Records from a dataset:
====================

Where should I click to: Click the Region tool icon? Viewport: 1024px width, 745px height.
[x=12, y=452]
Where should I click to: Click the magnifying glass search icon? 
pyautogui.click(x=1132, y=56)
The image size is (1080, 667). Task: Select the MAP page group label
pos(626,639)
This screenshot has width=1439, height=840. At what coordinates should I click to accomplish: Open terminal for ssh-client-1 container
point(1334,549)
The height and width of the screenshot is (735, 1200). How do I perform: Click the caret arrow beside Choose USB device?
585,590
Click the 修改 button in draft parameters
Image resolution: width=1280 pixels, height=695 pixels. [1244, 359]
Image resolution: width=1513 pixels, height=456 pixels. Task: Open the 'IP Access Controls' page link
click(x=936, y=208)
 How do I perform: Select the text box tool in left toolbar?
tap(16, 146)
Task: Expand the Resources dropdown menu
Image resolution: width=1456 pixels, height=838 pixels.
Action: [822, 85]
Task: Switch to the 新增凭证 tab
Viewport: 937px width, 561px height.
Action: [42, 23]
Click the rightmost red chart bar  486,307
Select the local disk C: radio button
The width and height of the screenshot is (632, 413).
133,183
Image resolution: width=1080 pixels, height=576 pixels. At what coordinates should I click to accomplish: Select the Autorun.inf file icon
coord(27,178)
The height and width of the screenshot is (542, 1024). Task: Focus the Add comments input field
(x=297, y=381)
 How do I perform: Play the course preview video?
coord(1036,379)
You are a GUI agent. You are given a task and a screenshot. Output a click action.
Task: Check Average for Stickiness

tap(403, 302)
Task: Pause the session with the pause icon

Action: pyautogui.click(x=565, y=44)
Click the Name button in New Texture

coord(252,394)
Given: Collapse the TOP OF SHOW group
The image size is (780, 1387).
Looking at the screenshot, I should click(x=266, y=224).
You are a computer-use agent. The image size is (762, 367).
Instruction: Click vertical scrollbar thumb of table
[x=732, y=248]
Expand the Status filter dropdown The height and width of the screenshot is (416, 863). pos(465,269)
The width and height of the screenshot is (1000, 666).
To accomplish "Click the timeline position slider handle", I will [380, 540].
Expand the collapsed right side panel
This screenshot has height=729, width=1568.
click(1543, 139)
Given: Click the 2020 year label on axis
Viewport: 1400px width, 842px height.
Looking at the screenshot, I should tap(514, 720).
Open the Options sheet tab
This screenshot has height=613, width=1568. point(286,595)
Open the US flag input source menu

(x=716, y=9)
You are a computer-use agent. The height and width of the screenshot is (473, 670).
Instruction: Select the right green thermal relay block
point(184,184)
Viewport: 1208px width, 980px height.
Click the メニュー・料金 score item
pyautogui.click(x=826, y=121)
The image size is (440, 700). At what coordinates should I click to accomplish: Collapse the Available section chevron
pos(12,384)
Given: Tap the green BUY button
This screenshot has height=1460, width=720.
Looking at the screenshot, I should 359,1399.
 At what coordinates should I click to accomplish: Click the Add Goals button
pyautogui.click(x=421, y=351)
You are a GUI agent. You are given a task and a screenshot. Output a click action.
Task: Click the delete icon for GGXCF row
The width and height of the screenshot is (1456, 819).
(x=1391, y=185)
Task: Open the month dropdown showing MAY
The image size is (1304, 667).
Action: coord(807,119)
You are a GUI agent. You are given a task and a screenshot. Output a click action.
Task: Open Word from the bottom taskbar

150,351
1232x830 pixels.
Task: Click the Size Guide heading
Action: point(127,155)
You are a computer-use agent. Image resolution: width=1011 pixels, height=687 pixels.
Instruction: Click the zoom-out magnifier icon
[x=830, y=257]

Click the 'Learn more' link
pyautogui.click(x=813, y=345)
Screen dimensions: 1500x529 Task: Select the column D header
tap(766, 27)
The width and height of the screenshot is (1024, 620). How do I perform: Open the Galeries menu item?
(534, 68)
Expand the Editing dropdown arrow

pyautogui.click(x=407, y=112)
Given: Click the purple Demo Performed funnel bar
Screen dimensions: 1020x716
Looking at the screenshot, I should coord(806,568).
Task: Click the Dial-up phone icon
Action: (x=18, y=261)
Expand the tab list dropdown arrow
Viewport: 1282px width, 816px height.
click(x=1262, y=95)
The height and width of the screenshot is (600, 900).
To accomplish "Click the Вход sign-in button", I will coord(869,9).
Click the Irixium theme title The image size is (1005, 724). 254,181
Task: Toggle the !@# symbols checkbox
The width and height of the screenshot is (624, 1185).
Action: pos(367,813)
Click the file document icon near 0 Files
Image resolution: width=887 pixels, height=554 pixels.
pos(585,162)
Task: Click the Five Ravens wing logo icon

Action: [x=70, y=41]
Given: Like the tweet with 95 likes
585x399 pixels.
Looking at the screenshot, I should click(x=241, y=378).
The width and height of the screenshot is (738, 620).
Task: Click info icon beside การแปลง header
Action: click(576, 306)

====================

▶ [Aim of the task]: Take the records above and copy them out exactly.

▶ [Answer for this exercise]:
Where should I click to: Click the Region tool icon? Viewport: 1024px width, 745px height.
[x=12, y=452]
Where should I click to: Click the magnifying glass search icon? 
pyautogui.click(x=1132, y=56)
The image size is (1080, 667). Task: Select the MAP page group label
pos(626,639)
This screenshot has width=1439, height=840. At what coordinates should I click to accomplish: Open terminal for ssh-client-1 container
point(1334,549)
The height and width of the screenshot is (735, 1200). How do I perform: Click the caret arrow beside Choose USB device?
585,590
Click the 修改 button in draft parameters
Image resolution: width=1280 pixels, height=695 pixels. [1244, 359]
Image resolution: width=1513 pixels, height=456 pixels. Task: Open the 'IP Access Controls' page link
click(x=936, y=208)
 How do I perform: Select the text box tool in left toolbar?
tap(16, 146)
Task: Expand the Resources dropdown menu
Image resolution: width=1456 pixels, height=838 pixels.
Action: [822, 85]
Task: Switch to the 新增凭证 tab
Viewport: 937px width, 561px height.
Action: [42, 23]
Click the rightmost red chart bar  486,307
Select the local disk C: radio button
The width and height of the screenshot is (632, 413).
133,183
Image resolution: width=1080 pixels, height=576 pixels. At what coordinates should I click to accomplish: Select the Autorun.inf file icon
coord(27,178)
The height and width of the screenshot is (542, 1024). Task: Focus the Add comments input field
(x=297, y=381)
 How do I perform: Play the course preview video?
coord(1036,379)
You are a GUI agent. You are given a task and a screenshot. Output a click action.
Task: Check Average for Stickiness

tap(403, 302)
Task: Pause the session with the pause icon

Action: pyautogui.click(x=565, y=44)
Click the Name button in New Texture

coord(252,394)
Given: Collapse the TOP OF SHOW group
The image size is (780, 1387).
Looking at the screenshot, I should click(x=266, y=224).
You are a computer-use agent. The image size is (762, 367).
Instruction: Click vertical scrollbar thumb of table
[x=732, y=248]
Expand the Status filter dropdown The height and width of the screenshot is (416, 863). pos(465,269)
The width and height of the screenshot is (1000, 666).
To accomplish "Click the timeline position slider handle", I will [380, 540].
Expand the collapsed right side panel
This screenshot has height=729, width=1568.
click(1543, 139)
Given: Click the 2020 year label on axis
Viewport: 1400px width, 842px height.
Looking at the screenshot, I should tap(514, 720).
Open the Options sheet tab
This screenshot has height=613, width=1568. point(286,595)
Open the US flag input source menu

(x=716, y=9)
You are a computer-use agent. The height and width of the screenshot is (473, 670).
Instruction: Select the right green thermal relay block
point(184,184)
Viewport: 1208px width, 980px height.
Click the メニュー・料金 score item
pyautogui.click(x=826, y=121)
The image size is (440, 700). At what coordinates should I click to accomplish: Collapse the Available section chevron
pos(12,384)
Given: Tap the green BUY button
This screenshot has height=1460, width=720.
Looking at the screenshot, I should 359,1399.
 At what coordinates should I click to accomplish: Click the Add Goals button
pyautogui.click(x=421, y=351)
You are a GUI agent. You are given a task and a screenshot. Output a click action.
Task: Click the delete icon for GGXCF row
The width and height of the screenshot is (1456, 819).
(x=1391, y=185)
Task: Open the month dropdown showing MAY
The image size is (1304, 667).
Action: coord(807,119)
You are a GUI agent. You are given a task and a screenshot. Output a click action.
Task: Open Word from the bottom taskbar

150,351
1232x830 pixels.
Task: Click the Size Guide heading
Action: point(127,155)
You are a computer-use agent. Image resolution: width=1011 pixels, height=687 pixels.
Instruction: Click the zoom-out magnifier icon
[x=830, y=257]

Click the 'Learn more' link
pyautogui.click(x=813, y=345)
Screen dimensions: 1500x529 Task: Select the column D header
tap(766, 27)
The width and height of the screenshot is (1024, 620). How do I perform: Open the Galeries menu item?
(534, 68)
Expand the Editing dropdown arrow

pyautogui.click(x=407, y=112)
Given: Click the purple Demo Performed funnel bar
Screen dimensions: 1020x716
Looking at the screenshot, I should coord(806,568).
Task: Click the Dial-up phone icon
Action: (x=18, y=261)
Expand the tab list dropdown arrow
Viewport: 1282px width, 816px height.
click(x=1262, y=95)
The height and width of the screenshot is (600, 900).
To accomplish "Click the Вход sign-in button", I will coord(869,9).
Click the Irixium theme title The image size is (1005, 724). 254,181
Task: Toggle the !@# symbols checkbox
The width and height of the screenshot is (624, 1185).
Action: pos(367,813)
Click the file document icon near 0 Files
Image resolution: width=887 pixels, height=554 pixels.
pos(585,162)
Task: Click the Five Ravens wing logo icon

Action: [x=70, y=41]
Given: Like the tweet with 95 likes
585x399 pixels.
Looking at the screenshot, I should click(x=241, y=378).
The width and height of the screenshot is (738, 620).
Task: Click info icon beside การแปลง header
Action: click(576, 306)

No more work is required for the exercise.